_PASSAGE FOR REVIEW:_
..........
Glossary

TUDCA

Tauroursodeoxycholic acid. Taurine conjugate of UDCA prescribed for cholestatic liver disease; the evidence-based hepatoprotectant during oral AAS use.

Tauroursodeoxycholic acid (TUDCA) is the taurine conjugate of ursodeoxycholic acid (UDCA), a hydrophilic bile acid prescribed clinically for primary biliary cholangitis, primary sclerosing cholangitis, and other cholestatic liver diseases. The conjugation with taurine improves intestinal absorption and shifts the molecule’s interaction with hepatic bile-acid receptors compared to free UDCA.

Mechanism — bile acid pool displacement:

Normal hepatic bile contains a mix of hydrophilic (cholic, ursodeoxycholic) and hydrophobic (chenodeoxycholic, lithocholic) bile acids. Hydrophobic bile acids are membrane-toxic to hepatocytes at concentrations that build up in cholestatic injury — the alkylated-oral AAS pattern. TUDCA administration shifts the pool composition toward hydrophilic species through competitive substitution at the bile-acid synthesis and transport pathways.

Independently of bile-acid pool effects, TUDCA acts directly on the unfolded-protein response (UPR) in the endoplasmic reticulum, reducing ER stress in hepatocytes. This mechanism is documented in multiple cell-culture and animal models and is part of the rationale for TUDCA use in non-cholestatic hepatic stress contexts including AAS exposure.

Clinical evidence base:

– Primary biliary cholangitis: solid Cochrane-level evidence for UDCA improving liver biochemistry and slowing disease progression. TUDCA shows comparable efficacy with marginally better tolerability.
– AAS-specific data: anecdotal but mechanistically aligned with the cholestatic injury pattern documented in Nasr & Ahmad 2009, Dig Dis Sci case report on Superdrol-induced cholestasis.
– Mechanistic plausibility for hepatoprotection during 17α-alkylated oral exposure is high; controlled trials specific to AAS users are absent.
..........
_WHAT TO DO:_
1: Answer these questions from the glossary entry on TUDCA.
(a) TUDCA is the taurine conjugate of which bile acid?
(b) In which cellular structure does TUDCA act directly on the unfolded-protein response?
(c) For which condition does the entry cite Cochrane-level evidence for UDCA?
2: Continue the glossary entry on TUDCA, starting after its final sentence.
The material placed after this text comes from a separate source.

_INFORMATION SUPPLIED:_
..........
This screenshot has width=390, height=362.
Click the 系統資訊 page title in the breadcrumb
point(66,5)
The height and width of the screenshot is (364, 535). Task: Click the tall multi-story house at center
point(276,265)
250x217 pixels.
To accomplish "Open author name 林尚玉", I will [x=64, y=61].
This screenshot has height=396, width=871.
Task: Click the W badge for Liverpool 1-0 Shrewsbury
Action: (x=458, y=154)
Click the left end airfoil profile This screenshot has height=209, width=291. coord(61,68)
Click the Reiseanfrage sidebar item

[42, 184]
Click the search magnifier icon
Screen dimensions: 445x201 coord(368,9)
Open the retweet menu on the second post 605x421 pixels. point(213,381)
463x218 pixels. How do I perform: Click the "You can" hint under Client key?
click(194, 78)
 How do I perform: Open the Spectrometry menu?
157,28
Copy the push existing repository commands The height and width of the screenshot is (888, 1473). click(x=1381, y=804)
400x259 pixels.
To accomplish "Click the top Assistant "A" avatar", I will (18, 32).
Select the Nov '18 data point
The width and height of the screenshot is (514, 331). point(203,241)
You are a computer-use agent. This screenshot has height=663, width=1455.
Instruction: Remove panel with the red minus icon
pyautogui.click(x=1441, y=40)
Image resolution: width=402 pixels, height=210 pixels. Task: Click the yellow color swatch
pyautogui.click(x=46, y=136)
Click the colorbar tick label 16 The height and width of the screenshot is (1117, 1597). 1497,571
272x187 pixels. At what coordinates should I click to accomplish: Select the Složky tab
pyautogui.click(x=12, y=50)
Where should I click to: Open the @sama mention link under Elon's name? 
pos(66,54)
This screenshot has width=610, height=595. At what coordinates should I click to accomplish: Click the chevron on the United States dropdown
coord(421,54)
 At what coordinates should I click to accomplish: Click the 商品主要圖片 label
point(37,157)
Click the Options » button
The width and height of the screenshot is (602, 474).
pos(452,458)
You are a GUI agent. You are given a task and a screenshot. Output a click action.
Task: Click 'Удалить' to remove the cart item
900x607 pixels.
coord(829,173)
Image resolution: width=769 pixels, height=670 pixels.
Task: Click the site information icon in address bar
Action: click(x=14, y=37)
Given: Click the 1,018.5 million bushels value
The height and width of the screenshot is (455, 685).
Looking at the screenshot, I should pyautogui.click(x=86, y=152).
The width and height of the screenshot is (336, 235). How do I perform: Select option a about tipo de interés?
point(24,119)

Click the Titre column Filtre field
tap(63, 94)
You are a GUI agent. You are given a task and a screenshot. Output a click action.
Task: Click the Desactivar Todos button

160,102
..........
_ANSWERS BY ITEM:_
1:
(a) Ursodeoxycholic acid (UDCA).
(b) The endoplasmic reticulum.
(c) Primary biliary cholangitis.

2:
Dosing protocol:

– Standard hepatoprotection during oral AAS: 500 mg/day, split 250 mg AM and 250 mg with evening meal
– Harsh compound exposure (oxymetholone, methyltestosterone, fluoxymesterone): 750–1000 mg/day
– Pre-loading: start 7 days before first oral dose to achieve steady-state cytoprotection before exposure begins
– Continue 2 weeks past last oral dose to cover residual exposure as alkylated metabolites clear

Tolerability:

TUDCA is generally well-tolerated. Reported side effects: occasional GI upset (resolved with food), rare diarrhoea at higher doses. No documented hepatic, renal, or endocrine adverse effects at hepatoprotective doses.

What TUDCA does not do:

TUDCA reduces the magnitude of ALT/AST elevation during oral AAS exposure — it does not eliminate elevation. Expected ALT change at week 4 of moderate oral cycle (methandrostenolone 30 mg/day): with TUDCA 50–100% above baseline; without TUDCA 150–300% above baseline. The number still goes up; the supplement is doing work even when bloodwork shows elevation.

TUDCA is insurance against expected hepatic stress, not permission for extended high-dose oral exposure. Pharmacological discipline — 6–8 week oral cycle ceiling, dose-range respect, bloodwork monitoring — is the protective factor that cannot be replaced by supplementation.